What exactly is a prime factor?
A prime factor is a factor of a given number that is also a prime number. A prime number is a whole number greater than 1 that has exactly two distinct positive divisors: 1 and itself. For example, 2, 3, 5, 7, and 11 are prime numbers. When you break a composite number into its prime building blocks, you are finding its prime factors. For 32, the process of prime factorization reveals that all its prime building blocks are the same number: 2.
How do you perform the prime factorization of 32?
There are two common methods to find the prime factors of 32: the factor tree method and the repeated division method. Both yield the same result.
- Factor tree method: Start with 32. Branch it into 2 and 16 (since 2 × 16 = 32). Since 2 is prime, circle it. Then branch 16 into 2 and 8. Circle the 2. Branch 8 into 2 and 4. Circle the 2. Branch 4 into 2 and 2. Circle both. The circled numbers are all 2s, giving the prime factorization 2 × 2 × 2 × 2 × 2.
- Repeated division method: Divide 32 by the smallest prime number, 2, to get 16. Divide 16 by 2 to get 8. Divide 8 by 2 to get 4. Divide 4 by 2 to get 2. Divide 2 by 2 to get 1. The divisors used are all 2, repeated five times.

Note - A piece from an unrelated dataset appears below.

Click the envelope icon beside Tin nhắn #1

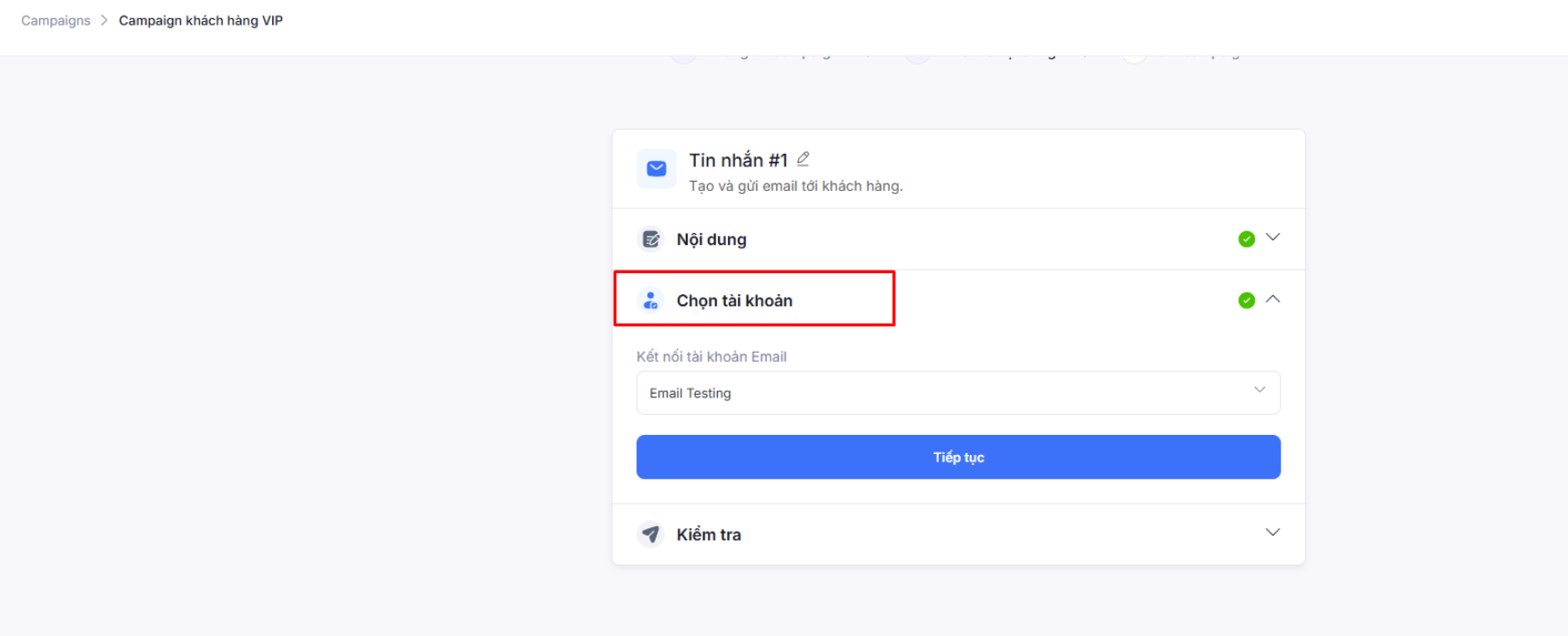point(656,169)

This confirms the prime factorization is 2⁵.
Both methods show that the prime factorization of 32 is 2 × 2 × 2 × 2 × 2, which can be written in exponential form as 2⁵.
What are all the factors of 32, and which ones are prime?

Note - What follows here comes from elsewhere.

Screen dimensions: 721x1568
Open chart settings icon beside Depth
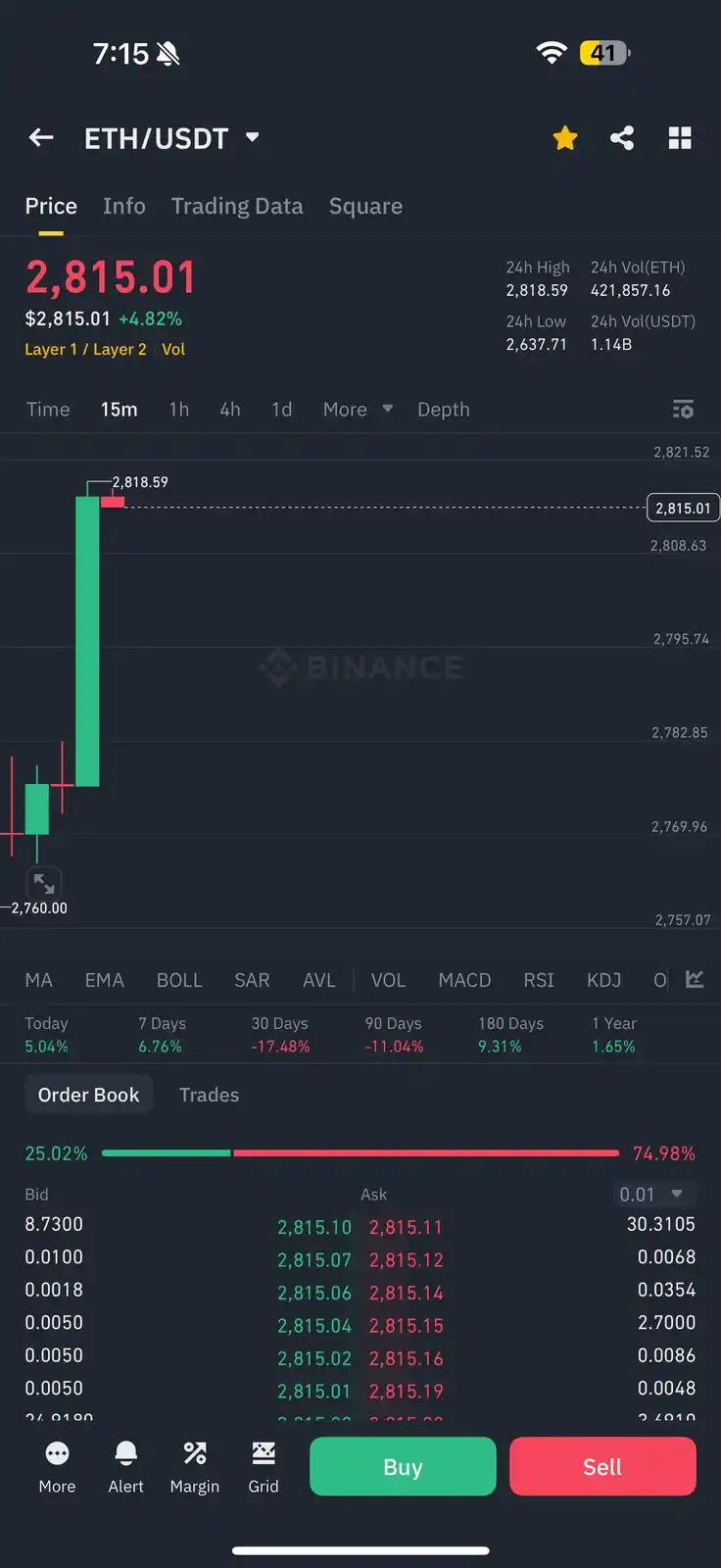click(x=683, y=409)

The factors of 32 are all the whole numbers that divide 32 evenly. These include 1, 2, 4, 8, 16, and 32. Among these, only one is a prime number. The table below lists each factor and indicates whether it is prime.
| Factor | Is it prime? | Reason |
|---|---|---|
| 1 | No | 1 is not a prime number because it has only one divisor (itself). |
| 2 | Yes | 2 has exactly two divisors: 1 and 2. |
| 4 | No | 4 is composite because it equals 2 × 2. |
| 8 | No | 8 is composite because it equals 2 × 2 × 2. |
| 16 | No | 16 is composite because it equals 2 × 2 × 2 × 2. |
| 32 | No | 32 is composite because it equals 2 × 2 × 2 × 2 × 2. |
As the table clearly shows, the only prime factor among all factors of 32 is 2. Every other factor (4, 8, 16, 32) is a composite number because each is formed by multiplying the prime number 2 by itself more than once.

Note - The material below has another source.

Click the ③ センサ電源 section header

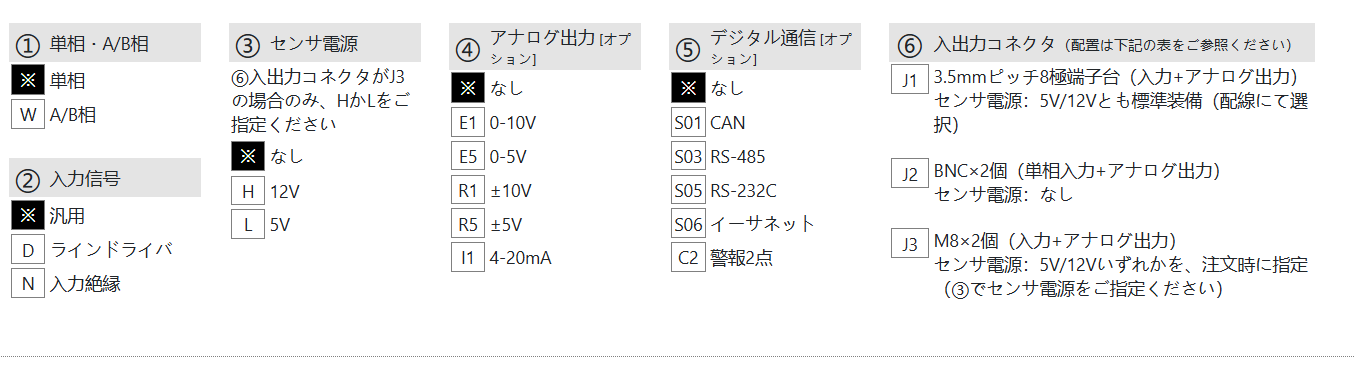(325, 43)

Why does 32 have only one distinct prime factor?
The reason 32 has only one distinct prime factor is that 32 is a power of 2. Any number that can be expressed as 2 raised to a positive integer exponent (such as 2, 4, 8, 16, 32, 64, 128) will have only one prime factor: the number 2. For 32, the exponent is 5, meaning 2 is multiplied by itself five times. No other prime number, such as 3, 5, 7, 11, or 13, can divide 32 evenly because 32 is not a multiple of any of those primes. This makes the prime factorization of 32 exceptionally simple and uniform.